Em 1532, na capitania de São Vicente, Martim Afonso de Sousa deu início à grande expansão do açúcar, e também deu o pontapé inicial da propagação brasileira da paixão portuguesa pelo doce, ao instalar a sua fábrica de marmeladas. Alguns anos mais tarde, com o solo fértil de massapê do Nordeste, a cana-de-açúcar se espalhou por quase todo o litoral.

O português, surpreso com o que recebeu dos índios, enriqueceu a comida com temperos e molhos.

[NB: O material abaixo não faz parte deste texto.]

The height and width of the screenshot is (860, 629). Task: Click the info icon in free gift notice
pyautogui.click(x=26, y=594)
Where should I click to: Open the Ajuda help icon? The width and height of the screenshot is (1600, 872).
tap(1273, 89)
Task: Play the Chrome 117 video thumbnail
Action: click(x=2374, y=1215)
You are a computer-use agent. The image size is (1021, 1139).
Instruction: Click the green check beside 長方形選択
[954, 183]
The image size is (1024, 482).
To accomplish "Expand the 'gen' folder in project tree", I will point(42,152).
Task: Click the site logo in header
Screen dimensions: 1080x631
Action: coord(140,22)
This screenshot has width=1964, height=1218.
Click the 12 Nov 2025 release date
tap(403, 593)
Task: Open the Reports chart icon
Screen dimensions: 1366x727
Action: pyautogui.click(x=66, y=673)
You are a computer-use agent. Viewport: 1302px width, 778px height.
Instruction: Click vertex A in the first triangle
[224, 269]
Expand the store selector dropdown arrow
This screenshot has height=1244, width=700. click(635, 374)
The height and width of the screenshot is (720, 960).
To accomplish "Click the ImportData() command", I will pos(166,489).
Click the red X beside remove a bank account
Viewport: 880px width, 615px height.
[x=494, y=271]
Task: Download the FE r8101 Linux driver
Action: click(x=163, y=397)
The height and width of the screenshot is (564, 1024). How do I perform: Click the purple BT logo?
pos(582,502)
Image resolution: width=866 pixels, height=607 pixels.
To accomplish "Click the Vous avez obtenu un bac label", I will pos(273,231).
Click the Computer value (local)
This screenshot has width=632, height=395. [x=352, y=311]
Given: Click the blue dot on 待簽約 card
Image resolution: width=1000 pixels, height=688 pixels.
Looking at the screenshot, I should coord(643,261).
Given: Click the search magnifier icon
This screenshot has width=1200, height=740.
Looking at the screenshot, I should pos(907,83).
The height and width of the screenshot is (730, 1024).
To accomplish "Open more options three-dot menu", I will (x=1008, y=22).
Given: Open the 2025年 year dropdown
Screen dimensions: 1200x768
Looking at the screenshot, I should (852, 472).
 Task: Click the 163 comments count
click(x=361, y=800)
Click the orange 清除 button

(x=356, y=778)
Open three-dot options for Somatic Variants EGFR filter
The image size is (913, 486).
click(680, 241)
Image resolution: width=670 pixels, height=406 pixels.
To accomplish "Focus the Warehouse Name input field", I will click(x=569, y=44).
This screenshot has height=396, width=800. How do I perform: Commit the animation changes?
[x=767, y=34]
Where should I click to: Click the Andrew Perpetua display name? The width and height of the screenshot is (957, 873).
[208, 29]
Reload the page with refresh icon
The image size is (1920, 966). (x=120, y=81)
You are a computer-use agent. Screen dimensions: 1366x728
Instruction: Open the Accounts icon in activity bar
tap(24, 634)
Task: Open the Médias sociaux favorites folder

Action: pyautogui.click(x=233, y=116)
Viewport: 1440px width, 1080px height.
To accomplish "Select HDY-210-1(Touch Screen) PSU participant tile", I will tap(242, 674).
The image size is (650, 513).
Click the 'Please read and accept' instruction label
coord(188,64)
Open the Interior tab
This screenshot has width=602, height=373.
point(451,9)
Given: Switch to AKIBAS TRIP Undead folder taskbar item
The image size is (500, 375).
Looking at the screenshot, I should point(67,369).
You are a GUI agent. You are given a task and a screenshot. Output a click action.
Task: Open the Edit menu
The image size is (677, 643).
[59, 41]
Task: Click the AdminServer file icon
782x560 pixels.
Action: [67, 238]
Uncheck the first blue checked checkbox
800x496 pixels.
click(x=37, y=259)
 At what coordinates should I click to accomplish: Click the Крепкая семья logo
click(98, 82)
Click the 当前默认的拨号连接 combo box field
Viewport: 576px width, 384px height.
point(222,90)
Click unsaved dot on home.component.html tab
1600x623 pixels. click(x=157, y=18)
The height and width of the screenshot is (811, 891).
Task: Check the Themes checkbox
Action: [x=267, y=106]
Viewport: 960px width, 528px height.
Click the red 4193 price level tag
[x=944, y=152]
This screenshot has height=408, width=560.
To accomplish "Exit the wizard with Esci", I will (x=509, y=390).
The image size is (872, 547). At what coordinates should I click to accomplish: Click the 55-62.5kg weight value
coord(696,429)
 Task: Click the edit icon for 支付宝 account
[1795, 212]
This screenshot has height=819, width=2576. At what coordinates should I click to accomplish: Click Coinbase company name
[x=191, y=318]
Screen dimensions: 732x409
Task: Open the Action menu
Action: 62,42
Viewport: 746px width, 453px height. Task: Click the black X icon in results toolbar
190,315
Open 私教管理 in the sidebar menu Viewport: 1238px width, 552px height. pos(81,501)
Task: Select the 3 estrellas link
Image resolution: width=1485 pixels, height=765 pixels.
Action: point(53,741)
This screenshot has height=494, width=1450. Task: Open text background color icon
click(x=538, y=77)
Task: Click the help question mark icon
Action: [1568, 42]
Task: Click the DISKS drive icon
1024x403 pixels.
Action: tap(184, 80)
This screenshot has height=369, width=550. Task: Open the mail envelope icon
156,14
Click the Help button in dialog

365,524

A partir de 1570, abriu-se o território aos colonos, principalmente nas regiões de Pernambuco. Com estes, chegaram os escravos negros que se tornaram fator dinâmico de transformação da natureza.

Povos Maleses e Haussás

A maioria dos negros africanos trazida ao Brasil pertencia aos seguintes grandes grupos étnicos: bantos, capturados no Congo, Angola e Moçambique; os sudaneses, originários da Nigéria, Daomé e Costa do Marfim; e, em menor número, os maleses, sudaneses convertidos ao islamismo, entre os quais se destacavam os haussás, grupo sempre lembrado por sua constante insubordinação e continuas revoltas. Os sudaneses dirigiram-se predominantemente para a Bahia e os bantos, para Pernambuco, Minas Gerais e Rio de Janeiro.